▶ **TASK BRIEF**: Only the lines from the one containing "Open prompt two" through the one containing "Given: Open the Rolex à 21 ans video link" should be printed, exactly as they appear below, with both ends included.
- - -
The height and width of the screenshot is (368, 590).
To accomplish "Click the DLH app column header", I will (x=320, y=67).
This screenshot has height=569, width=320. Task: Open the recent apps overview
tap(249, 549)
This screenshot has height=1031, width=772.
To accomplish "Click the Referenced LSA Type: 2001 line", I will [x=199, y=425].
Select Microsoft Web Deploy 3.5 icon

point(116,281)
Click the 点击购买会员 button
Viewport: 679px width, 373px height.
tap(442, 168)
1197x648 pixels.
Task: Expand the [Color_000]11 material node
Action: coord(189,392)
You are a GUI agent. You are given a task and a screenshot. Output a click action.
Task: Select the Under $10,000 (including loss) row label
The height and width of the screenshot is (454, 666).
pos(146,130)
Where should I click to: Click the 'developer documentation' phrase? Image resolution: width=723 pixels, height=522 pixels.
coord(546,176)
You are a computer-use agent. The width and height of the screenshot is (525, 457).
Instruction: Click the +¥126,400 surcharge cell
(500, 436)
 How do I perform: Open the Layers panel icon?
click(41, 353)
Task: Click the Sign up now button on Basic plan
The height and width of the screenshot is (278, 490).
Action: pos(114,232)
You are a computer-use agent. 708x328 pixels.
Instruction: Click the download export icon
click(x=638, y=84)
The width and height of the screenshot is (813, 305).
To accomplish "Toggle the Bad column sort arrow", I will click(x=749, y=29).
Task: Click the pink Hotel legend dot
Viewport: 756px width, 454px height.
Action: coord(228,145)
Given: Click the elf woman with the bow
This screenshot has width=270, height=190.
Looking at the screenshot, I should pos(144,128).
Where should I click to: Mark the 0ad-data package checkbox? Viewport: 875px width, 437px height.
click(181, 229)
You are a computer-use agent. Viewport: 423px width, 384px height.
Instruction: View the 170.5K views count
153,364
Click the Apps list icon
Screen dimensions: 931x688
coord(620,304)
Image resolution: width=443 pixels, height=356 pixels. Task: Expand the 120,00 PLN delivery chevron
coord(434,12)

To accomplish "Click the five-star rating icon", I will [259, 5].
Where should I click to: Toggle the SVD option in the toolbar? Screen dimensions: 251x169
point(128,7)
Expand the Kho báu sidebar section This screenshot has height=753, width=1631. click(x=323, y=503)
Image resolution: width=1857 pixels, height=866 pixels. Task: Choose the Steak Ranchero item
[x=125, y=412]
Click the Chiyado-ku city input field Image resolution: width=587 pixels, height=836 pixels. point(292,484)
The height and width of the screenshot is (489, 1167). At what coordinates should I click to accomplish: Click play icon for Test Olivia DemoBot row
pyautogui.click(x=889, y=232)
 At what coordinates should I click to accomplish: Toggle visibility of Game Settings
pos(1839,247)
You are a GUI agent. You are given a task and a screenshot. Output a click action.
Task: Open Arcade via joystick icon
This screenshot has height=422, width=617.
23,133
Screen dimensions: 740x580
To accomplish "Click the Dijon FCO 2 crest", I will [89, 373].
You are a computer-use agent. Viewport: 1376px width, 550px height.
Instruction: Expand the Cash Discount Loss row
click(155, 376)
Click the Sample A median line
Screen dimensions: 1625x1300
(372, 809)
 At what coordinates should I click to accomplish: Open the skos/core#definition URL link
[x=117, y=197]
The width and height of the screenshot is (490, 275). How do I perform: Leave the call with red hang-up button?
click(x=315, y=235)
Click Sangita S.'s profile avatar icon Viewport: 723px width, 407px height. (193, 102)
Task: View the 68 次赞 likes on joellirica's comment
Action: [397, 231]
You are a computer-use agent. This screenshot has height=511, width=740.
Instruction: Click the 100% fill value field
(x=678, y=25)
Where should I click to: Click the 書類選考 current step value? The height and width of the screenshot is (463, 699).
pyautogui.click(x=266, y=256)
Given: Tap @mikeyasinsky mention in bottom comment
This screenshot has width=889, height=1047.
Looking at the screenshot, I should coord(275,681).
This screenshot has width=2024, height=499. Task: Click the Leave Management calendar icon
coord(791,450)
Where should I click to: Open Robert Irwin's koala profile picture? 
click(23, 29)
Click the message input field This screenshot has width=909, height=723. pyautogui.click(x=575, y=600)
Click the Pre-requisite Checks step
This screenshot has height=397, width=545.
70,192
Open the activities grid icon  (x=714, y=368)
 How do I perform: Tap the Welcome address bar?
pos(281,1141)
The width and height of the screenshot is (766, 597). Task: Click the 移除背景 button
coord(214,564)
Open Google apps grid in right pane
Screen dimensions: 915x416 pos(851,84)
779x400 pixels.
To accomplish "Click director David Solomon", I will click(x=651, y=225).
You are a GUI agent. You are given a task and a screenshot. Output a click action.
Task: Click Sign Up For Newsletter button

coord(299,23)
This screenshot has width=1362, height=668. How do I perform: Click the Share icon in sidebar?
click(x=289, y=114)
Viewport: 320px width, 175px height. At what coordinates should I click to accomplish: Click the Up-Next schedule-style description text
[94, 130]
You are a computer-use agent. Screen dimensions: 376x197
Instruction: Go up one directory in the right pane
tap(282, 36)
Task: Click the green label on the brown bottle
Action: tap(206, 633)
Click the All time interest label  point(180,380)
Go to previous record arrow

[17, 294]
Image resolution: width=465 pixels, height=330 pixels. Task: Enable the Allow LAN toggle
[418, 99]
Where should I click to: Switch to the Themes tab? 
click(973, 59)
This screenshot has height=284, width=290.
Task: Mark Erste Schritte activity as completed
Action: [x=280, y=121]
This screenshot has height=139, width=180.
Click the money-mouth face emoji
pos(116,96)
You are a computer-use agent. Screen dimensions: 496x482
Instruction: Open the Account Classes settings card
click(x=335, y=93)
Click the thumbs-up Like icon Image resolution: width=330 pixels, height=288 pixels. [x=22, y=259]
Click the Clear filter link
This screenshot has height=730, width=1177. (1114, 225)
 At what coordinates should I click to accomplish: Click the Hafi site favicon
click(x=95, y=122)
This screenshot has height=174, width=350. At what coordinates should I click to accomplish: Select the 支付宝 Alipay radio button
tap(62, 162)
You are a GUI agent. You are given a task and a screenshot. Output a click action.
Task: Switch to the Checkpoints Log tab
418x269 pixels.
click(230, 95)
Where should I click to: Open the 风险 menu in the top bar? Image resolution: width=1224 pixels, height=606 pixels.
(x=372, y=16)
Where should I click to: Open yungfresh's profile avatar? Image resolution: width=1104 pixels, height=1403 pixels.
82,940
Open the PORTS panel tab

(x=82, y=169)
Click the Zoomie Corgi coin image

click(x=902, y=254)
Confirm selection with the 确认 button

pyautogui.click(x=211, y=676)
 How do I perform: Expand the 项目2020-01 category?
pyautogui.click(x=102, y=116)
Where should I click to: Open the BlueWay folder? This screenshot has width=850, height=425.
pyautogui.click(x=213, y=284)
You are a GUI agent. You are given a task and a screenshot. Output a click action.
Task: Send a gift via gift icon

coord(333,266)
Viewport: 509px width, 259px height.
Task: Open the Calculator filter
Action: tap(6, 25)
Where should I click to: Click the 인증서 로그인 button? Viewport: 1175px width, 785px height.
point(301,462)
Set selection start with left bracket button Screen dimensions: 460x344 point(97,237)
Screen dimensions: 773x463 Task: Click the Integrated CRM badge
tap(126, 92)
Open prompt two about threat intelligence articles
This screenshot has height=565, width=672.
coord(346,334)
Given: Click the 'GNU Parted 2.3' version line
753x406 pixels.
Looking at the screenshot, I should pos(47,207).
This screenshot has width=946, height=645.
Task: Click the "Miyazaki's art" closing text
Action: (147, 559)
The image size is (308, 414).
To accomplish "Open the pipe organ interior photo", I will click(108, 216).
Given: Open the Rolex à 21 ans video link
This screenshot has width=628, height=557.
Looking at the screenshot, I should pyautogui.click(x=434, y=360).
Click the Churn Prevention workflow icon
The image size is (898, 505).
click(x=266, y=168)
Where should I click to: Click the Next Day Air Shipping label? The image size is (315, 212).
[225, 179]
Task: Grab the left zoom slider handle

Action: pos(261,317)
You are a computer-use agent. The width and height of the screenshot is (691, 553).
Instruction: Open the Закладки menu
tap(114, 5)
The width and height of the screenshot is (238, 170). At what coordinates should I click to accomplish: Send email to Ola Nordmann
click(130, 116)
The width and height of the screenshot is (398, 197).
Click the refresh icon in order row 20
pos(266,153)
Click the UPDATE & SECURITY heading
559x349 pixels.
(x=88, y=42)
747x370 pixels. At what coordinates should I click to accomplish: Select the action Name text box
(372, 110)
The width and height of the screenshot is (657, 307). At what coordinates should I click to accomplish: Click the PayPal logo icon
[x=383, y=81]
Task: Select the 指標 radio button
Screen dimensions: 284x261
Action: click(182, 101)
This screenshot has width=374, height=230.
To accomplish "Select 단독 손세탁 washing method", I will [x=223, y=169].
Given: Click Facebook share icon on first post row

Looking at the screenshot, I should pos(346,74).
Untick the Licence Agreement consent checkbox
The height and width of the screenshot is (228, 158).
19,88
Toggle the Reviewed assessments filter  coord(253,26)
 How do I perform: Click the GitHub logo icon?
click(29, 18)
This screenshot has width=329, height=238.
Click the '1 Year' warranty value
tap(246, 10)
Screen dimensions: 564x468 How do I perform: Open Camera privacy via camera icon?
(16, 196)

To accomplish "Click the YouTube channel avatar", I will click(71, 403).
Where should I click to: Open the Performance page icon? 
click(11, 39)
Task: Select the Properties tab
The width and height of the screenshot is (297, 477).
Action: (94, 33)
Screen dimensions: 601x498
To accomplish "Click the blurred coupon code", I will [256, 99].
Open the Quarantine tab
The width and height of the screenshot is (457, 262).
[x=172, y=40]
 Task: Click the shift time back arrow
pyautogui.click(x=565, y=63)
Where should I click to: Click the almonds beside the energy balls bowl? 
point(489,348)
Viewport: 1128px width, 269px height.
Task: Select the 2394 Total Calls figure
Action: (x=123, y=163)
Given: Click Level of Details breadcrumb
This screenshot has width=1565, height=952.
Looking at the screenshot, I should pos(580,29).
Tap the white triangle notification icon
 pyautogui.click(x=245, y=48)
- - -
▶ **SOLUTION BELOW**:
Open prompt two about threat intelligence articles
This screenshot has height=565, width=672.
coord(346,334)
Given: Click the 'GNU Parted 2.3' version line
753x406 pixels.
Looking at the screenshot, I should pos(47,207).
This screenshot has width=946, height=645.
Task: Click the "Miyazaki's art" closing text
Action: (147, 559)
The image size is (308, 414).
To accomplish "Open the pipe organ interior photo", I will click(108, 216).
Given: Open the Rolex à 21 ans video link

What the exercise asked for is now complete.